Download or read book Reformations of the Body written by J. Waldron and published by Springer. This book was released on 2013-02-12 with total page 302 pages. Available in PDF, EPUB and Kindle. Book excerpt: This project takes the human body and the bodily senses as joints that articulate new kinds of connections between church and theatre and overturns a longstanding notion about theatrical phenomenology in this period.

Governing by Virtue

Governing by Virtue
Author :
Publisher : OUP Oxford
Total Pages : 257
Release :
ISBN-10 : 9780191017698
ISBN-13 : 0191017698
Rating : 4/5 (98 Downloads)

Book Synopsis Governing by Virtue by : Norman Jones

Download or read book Governing by Virtue written by Norman Jones and published by OUP Oxford. This book was released on 2015-10-01 with total page 257 pages. Available in PDF, EPUB and Kindle. Book excerpt: Managing early modern England was difficult because the state was weak. Although Queen Elizabeth was the supreme ruler, she had little bureaucracy, no standing army, and no police force. This meant that her chief manager, Lord Burghley, had to work with the gentlemen of the magisterial classes in order to keep the peace and defend the realm. He did this successfully by employing the shared value systems of the ruling classes, an improved information system, and gentle coercion. Using Burghley's archive, Governing by Virtue explores how he ran a state whose employees were venal, who owned their jobs for life, or whose power derived from birth and possession, not allegiance, even during national crises like that of the Spanish Armada.

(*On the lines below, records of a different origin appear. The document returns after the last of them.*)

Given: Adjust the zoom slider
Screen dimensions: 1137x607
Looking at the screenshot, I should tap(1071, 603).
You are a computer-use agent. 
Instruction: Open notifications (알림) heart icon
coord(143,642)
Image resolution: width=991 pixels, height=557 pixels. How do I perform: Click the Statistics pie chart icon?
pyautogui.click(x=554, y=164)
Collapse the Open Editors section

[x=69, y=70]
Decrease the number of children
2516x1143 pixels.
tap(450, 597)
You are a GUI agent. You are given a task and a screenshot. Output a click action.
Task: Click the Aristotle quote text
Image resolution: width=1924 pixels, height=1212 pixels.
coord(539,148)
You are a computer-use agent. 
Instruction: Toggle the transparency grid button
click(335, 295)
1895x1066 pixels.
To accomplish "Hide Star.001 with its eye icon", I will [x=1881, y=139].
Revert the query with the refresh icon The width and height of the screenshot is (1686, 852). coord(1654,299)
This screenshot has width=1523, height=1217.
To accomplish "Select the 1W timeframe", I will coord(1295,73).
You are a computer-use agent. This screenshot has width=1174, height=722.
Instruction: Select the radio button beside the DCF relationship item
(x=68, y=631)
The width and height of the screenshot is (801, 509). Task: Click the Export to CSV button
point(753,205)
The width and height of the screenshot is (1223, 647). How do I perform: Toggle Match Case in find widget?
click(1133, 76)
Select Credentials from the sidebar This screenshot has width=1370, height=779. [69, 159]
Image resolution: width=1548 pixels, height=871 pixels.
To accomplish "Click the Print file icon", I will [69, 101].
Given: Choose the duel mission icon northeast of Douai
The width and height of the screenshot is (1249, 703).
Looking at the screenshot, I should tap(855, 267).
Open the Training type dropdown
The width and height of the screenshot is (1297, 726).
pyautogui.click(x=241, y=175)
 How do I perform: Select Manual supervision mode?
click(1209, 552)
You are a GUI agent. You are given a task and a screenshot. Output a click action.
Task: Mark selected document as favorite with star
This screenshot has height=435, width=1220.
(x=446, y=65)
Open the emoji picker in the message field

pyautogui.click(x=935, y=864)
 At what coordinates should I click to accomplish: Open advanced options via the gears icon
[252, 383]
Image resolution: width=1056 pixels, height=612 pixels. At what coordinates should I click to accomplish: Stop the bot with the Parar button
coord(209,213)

Religious Speech and the Quest for Freedoms in the Anglo-American World

Religious Speech and the Quest for Freedoms in the Anglo-American World
Author :
Publisher : Cambridge University Press
Total Pages : 421
Release :
ISBN-10 : 9781009092999
ISBN-13 : 1009092995
Rating : 4/5 (99 Downloads)

Book Synopsis Religious Speech and the Quest for Freedoms in the Anglo-American World by : Wendell Bird

Download or read book Religious Speech and the Quest for Freedoms in the Anglo-American World written by Wendell Bird and published by Cambridge University Press. This book was released on 2023-03-31 with total page 421 pages. Available in PDF, EPUB and Kindle. Book excerpt: In the secular, contemporary world, many people question the relevance of religion. Many also wonder whether religiously-informed speech and beliefs should be tolerated in the public square, and whether religions hinder freedom. In this volume, Wendell Bird reminds us that our basic freedoms are the important legacies of religious speech arising from the Judeo-Christian tradition. Bird demonstrates that religious speech, rather than secular or irreligious speech based on other belief systems, historically made the demands and justifications for at least six critical freedoms: speech and press, rights for the criminally accused, higher education, emancipation from slavery, and freedom from discrimination. Bringing an historically-informed approach to the development of some of the most important freedoms in the Anglo-American world, this volume provides a new framework for our understanding of the origins of crucial freedoms. It also serves as a powerful reminder of an aspect of history that is steadily being forgotten or overlooked-that many of our basic freedoms are the historical legacies of religious speech arising from Judeo-Christian faiths.